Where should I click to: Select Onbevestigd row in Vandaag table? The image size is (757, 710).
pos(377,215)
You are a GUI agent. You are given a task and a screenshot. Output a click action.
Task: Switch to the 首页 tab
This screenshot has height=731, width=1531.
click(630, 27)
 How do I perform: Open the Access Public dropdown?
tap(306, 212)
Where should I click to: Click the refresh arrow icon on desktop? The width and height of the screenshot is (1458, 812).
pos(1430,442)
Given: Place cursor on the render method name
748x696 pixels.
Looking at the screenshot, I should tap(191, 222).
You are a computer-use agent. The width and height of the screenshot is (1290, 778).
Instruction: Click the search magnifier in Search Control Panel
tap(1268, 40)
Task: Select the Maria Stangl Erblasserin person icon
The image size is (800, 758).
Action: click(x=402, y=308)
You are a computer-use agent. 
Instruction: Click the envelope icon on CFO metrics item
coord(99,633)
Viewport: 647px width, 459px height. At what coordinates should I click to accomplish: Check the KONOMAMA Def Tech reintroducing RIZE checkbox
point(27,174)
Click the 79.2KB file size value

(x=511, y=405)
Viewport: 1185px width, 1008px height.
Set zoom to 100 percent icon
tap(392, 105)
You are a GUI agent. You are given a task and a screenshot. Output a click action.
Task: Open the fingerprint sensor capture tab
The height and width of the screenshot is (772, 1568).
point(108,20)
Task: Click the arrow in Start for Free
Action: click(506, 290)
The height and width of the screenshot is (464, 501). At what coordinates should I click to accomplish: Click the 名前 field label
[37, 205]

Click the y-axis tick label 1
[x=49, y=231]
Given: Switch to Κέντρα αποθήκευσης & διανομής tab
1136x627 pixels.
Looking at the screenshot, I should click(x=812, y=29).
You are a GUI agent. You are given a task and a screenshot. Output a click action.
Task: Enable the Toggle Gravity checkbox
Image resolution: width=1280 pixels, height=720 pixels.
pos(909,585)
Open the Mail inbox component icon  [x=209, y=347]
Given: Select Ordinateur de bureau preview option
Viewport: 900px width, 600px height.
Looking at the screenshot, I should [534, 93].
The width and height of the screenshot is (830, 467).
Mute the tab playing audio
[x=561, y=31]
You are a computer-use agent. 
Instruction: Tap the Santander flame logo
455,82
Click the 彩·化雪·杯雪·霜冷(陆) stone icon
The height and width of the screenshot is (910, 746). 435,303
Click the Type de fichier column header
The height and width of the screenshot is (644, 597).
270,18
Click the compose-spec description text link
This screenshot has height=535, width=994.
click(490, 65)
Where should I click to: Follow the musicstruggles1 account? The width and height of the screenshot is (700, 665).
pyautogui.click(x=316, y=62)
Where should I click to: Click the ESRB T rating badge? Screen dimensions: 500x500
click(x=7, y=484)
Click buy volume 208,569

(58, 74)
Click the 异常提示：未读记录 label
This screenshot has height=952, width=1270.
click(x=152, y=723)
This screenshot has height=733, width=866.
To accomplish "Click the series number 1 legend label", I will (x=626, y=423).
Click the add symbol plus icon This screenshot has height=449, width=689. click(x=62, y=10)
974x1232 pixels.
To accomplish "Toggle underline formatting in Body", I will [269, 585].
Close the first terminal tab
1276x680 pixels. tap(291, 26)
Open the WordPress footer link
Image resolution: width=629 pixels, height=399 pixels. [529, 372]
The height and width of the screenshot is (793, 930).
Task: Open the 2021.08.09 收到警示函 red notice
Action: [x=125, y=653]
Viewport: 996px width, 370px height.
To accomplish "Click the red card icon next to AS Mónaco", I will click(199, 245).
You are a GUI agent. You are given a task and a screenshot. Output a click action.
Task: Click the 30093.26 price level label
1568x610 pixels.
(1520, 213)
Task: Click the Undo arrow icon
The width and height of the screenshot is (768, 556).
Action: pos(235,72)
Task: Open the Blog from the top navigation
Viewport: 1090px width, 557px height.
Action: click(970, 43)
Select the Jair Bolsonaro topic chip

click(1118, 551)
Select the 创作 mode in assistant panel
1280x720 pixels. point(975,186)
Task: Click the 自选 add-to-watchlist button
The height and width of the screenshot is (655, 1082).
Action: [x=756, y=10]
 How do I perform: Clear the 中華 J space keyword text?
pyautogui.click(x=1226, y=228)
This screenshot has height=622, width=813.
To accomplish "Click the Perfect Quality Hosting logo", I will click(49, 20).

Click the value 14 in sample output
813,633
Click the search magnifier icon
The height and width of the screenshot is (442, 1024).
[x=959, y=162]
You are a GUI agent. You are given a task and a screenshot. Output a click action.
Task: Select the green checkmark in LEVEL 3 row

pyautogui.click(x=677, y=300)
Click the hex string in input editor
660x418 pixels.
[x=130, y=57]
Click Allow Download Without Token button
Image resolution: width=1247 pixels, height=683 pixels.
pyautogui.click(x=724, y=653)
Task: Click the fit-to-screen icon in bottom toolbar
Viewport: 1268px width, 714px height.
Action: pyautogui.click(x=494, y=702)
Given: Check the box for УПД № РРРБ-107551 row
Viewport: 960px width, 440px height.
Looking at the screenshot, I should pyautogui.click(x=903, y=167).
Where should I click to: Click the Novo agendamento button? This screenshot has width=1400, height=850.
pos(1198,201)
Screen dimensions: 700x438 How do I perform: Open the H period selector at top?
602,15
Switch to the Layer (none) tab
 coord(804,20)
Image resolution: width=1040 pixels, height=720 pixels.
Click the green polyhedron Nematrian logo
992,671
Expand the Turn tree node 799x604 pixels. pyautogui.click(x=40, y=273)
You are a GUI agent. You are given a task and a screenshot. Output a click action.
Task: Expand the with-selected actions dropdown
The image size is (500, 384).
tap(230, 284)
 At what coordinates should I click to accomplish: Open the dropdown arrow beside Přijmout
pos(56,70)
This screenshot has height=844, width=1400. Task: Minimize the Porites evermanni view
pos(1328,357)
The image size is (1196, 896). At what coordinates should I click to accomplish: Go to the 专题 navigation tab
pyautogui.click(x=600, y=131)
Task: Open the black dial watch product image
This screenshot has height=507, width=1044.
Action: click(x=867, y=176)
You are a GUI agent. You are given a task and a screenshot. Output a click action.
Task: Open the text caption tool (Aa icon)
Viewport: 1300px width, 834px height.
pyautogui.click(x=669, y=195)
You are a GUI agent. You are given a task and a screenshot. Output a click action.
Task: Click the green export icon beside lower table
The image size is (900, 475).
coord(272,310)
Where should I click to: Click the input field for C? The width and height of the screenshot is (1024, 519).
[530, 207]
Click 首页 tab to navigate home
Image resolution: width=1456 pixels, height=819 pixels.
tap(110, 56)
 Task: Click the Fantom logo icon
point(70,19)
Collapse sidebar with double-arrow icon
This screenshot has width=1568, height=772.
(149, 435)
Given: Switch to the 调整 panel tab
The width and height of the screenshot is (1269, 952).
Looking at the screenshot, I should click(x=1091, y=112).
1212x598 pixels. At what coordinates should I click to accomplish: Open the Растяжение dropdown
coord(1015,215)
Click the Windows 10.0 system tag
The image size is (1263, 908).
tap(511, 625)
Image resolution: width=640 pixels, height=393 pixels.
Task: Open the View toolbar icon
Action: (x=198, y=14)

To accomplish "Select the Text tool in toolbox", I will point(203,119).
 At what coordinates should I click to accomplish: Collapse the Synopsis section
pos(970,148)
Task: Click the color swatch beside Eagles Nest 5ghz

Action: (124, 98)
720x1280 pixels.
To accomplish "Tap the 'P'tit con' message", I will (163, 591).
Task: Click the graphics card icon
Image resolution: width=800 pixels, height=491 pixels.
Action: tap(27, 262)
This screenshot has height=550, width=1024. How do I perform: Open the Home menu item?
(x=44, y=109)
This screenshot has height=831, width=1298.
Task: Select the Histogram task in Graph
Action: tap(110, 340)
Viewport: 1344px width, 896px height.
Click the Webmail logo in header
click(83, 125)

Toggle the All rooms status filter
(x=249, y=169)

## WORK INSTRUCTION
Copy all data exactly, start to finish.

## TASK RESULT
Where should I click to: Select Onbevestigd row in Vandaag table? The image size is (757, 710).
pos(377,215)
You are a GUI agent. You are given a task and a screenshot. Output a click action.
Task: Switch to the 首页 tab
This screenshot has height=731, width=1531.
click(630, 27)
 How do I perform: Open the Access Public dropdown?
tap(306, 212)
Where should I click to: Click the refresh arrow icon on desktop? The width and height of the screenshot is (1458, 812).
pos(1430,442)
Given: Place cursor on the render method name
748x696 pixels.
Looking at the screenshot, I should tap(191, 222).
You are a computer-use agent. The width and height of the screenshot is (1290, 778).
Instruction: Click the search magnifier in Search Control Panel
tap(1268, 40)
Task: Select the Maria Stangl Erblasserin person icon
The image size is (800, 758).
Action: click(x=402, y=308)
You are a computer-use agent. 
Instruction: Click the envelope icon on CFO metrics item
coord(99,633)
Viewport: 647px width, 459px height. At what coordinates should I click to accomplish: Check the KONOMAMA Def Tech reintroducing RIZE checkbox
point(27,174)
Click the 79.2KB file size value

(x=511, y=405)
Viewport: 1185px width, 1008px height.
Set zoom to 100 percent icon
tap(392, 105)
You are a GUI agent. You are given a task and a screenshot. Output a click action.
Task: Open the fingerprint sensor capture tab
The height and width of the screenshot is (772, 1568).
point(108,20)
Task: Click the arrow in Start for Free
Action: click(506, 290)
The height and width of the screenshot is (464, 501). At what coordinates should I click to accomplish: Click the 名前 field label
[37, 205]

Click the y-axis tick label 1
[x=49, y=231]
Given: Switch to Κέντρα αποθήκευσης & διανομής tab
1136x627 pixels.
Looking at the screenshot, I should click(x=812, y=29).
You are a GUI agent. You are given a task and a screenshot. Output a click action.
Task: Enable the Toggle Gravity checkbox
Image resolution: width=1280 pixels, height=720 pixels.
pos(909,585)
Open the Mail inbox component icon  [x=209, y=347]
Given: Select Ordinateur de bureau preview option
Viewport: 900px width, 600px height.
Looking at the screenshot, I should [534, 93].
The width and height of the screenshot is (830, 467).
Mute the tab playing audio
[x=561, y=31]
You are a computer-use agent. 
Instruction: Tap the Santander flame logo
455,82
Click the 彩·化雪·杯雪·霜冷(陆) stone icon
The height and width of the screenshot is (910, 746). 435,303
Click the Type de fichier column header
The height and width of the screenshot is (644, 597).
270,18
Click the compose-spec description text link
This screenshot has height=535, width=994.
click(490, 65)
Where should I click to: Follow the musicstruggles1 account? The width and height of the screenshot is (700, 665).
pyautogui.click(x=316, y=62)
Where should I click to: Click the ESRB T rating badge? Screen dimensions: 500x500
click(x=7, y=484)
Click buy volume 208,569

(58, 74)
Click the 异常提示：未读记录 label
This screenshot has height=952, width=1270.
click(x=152, y=723)
This screenshot has height=733, width=866.
To accomplish "Click the series number 1 legend label", I will (x=626, y=423).
Click the add symbol plus icon This screenshot has height=449, width=689. click(x=62, y=10)
974x1232 pixels.
To accomplish "Toggle underline formatting in Body", I will [269, 585].
Close the first terminal tab
1276x680 pixels. tap(291, 26)
Open the WordPress footer link
Image resolution: width=629 pixels, height=399 pixels. [529, 372]
The height and width of the screenshot is (793, 930).
Task: Open the 2021.08.09 收到警示函 red notice
Action: [x=125, y=653]
Viewport: 996px width, 370px height.
To accomplish "Click the red card icon next to AS Mónaco", I will click(199, 245).
You are a GUI agent. You are given a task and a screenshot. Output a click action.
Task: Click the 30093.26 price level label
1568x610 pixels.
(1520, 213)
Task: Click the Undo arrow icon
The width and height of the screenshot is (768, 556).
Action: pos(235,72)
Task: Open the Blog from the top navigation
Viewport: 1090px width, 557px height.
Action: click(970, 43)
Select the Jair Bolsonaro topic chip

click(1118, 551)
Select the 创作 mode in assistant panel
1280x720 pixels. point(975,186)
Task: Click the 自选 add-to-watchlist button
The height and width of the screenshot is (655, 1082).
Action: [x=756, y=10]
 How do I perform: Clear the 中華 J space keyword text?
pyautogui.click(x=1226, y=228)
This screenshot has height=622, width=813.
To accomplish "Click the Perfect Quality Hosting logo", I will click(49, 20).

Click the value 14 in sample output
813,633
Click the search magnifier icon
The height and width of the screenshot is (442, 1024).
[x=959, y=162]
You are a GUI agent. You are given a task and a screenshot. Output a click action.
Task: Select the green checkmark in LEVEL 3 row

pyautogui.click(x=677, y=300)
Click the hex string in input editor
660x418 pixels.
[x=130, y=57]
Click Allow Download Without Token button
Image resolution: width=1247 pixels, height=683 pixels.
pyautogui.click(x=724, y=653)
Task: Click the fit-to-screen icon in bottom toolbar
Viewport: 1268px width, 714px height.
Action: pyautogui.click(x=494, y=702)
Given: Check the box for УПД № РРРБ-107551 row
Viewport: 960px width, 440px height.
Looking at the screenshot, I should pyautogui.click(x=903, y=167).
Where should I click to: Click the Novo agendamento button? This screenshot has width=1400, height=850.
pos(1198,201)
Screen dimensions: 700x438 How do I perform: Open the H period selector at top?
602,15
Switch to the Layer (none) tab
 coord(804,20)
Image resolution: width=1040 pixels, height=720 pixels.
Click the green polyhedron Nematrian logo
992,671
Expand the Turn tree node 799x604 pixels. pyautogui.click(x=40, y=273)
You are a GUI agent. You are given a task and a screenshot. Output a click action.
Task: Expand the with-selected actions dropdown
The image size is (500, 384).
tap(230, 284)
 At what coordinates should I click to accomplish: Open the dropdown arrow beside Přijmout
pos(56,70)
This screenshot has height=844, width=1400. Task: Minimize the Porites evermanni view
pos(1328,357)
The image size is (1196, 896). At what coordinates should I click to accomplish: Go to the 专题 navigation tab
pyautogui.click(x=600, y=131)
Task: Open the black dial watch product image
This screenshot has height=507, width=1044.
Action: click(x=867, y=176)
You are a GUI agent. You are given a task and a screenshot. Output a click action.
Task: Open the text caption tool (Aa icon)
Viewport: 1300px width, 834px height.
pyautogui.click(x=669, y=195)
You are a GUI agent. You are given a task and a screenshot. Output a click action.
Task: Click the green export icon beside lower table
The image size is (900, 475).
coord(272,310)
Where should I click to: Click the input field for C? The width and height of the screenshot is (1024, 519).
[530, 207]
Click 首页 tab to navigate home
Image resolution: width=1456 pixels, height=819 pixels.
tap(110, 56)
 Task: Click the Fantom logo icon
point(70,19)
Collapse sidebar with double-arrow icon
This screenshot has width=1568, height=772.
(149, 435)
Given: Switch to the 调整 panel tab
The width and height of the screenshot is (1269, 952).
Looking at the screenshot, I should click(x=1091, y=112).
1212x598 pixels. At what coordinates should I click to accomplish: Open the Растяжение dropdown
coord(1015,215)
Click the Windows 10.0 system tag
The image size is (1263, 908).
tap(511, 625)
Image resolution: width=640 pixels, height=393 pixels.
Task: Open the View toolbar icon
Action: (x=198, y=14)

To accomplish "Select the Text tool in toolbox", I will point(203,119).
 At what coordinates should I click to accomplish: Collapse the Synopsis section
pos(970,148)
Task: Click the color swatch beside Eagles Nest 5ghz

Action: (124, 98)
720x1280 pixels.
To accomplish "Tap the 'P'tit con' message", I will (163, 591).
Task: Click the graphics card icon
Image resolution: width=800 pixels, height=491 pixels.
Action: tap(27, 262)
This screenshot has height=550, width=1024. How do I perform: Open the Home menu item?
(x=44, y=109)
This screenshot has height=831, width=1298.
Task: Select the Histogram task in Graph
Action: tap(110, 340)
Viewport: 1344px width, 896px height.
Click the Webmail logo in header
click(83, 125)

Toggle the All rooms status filter
(x=249, y=169)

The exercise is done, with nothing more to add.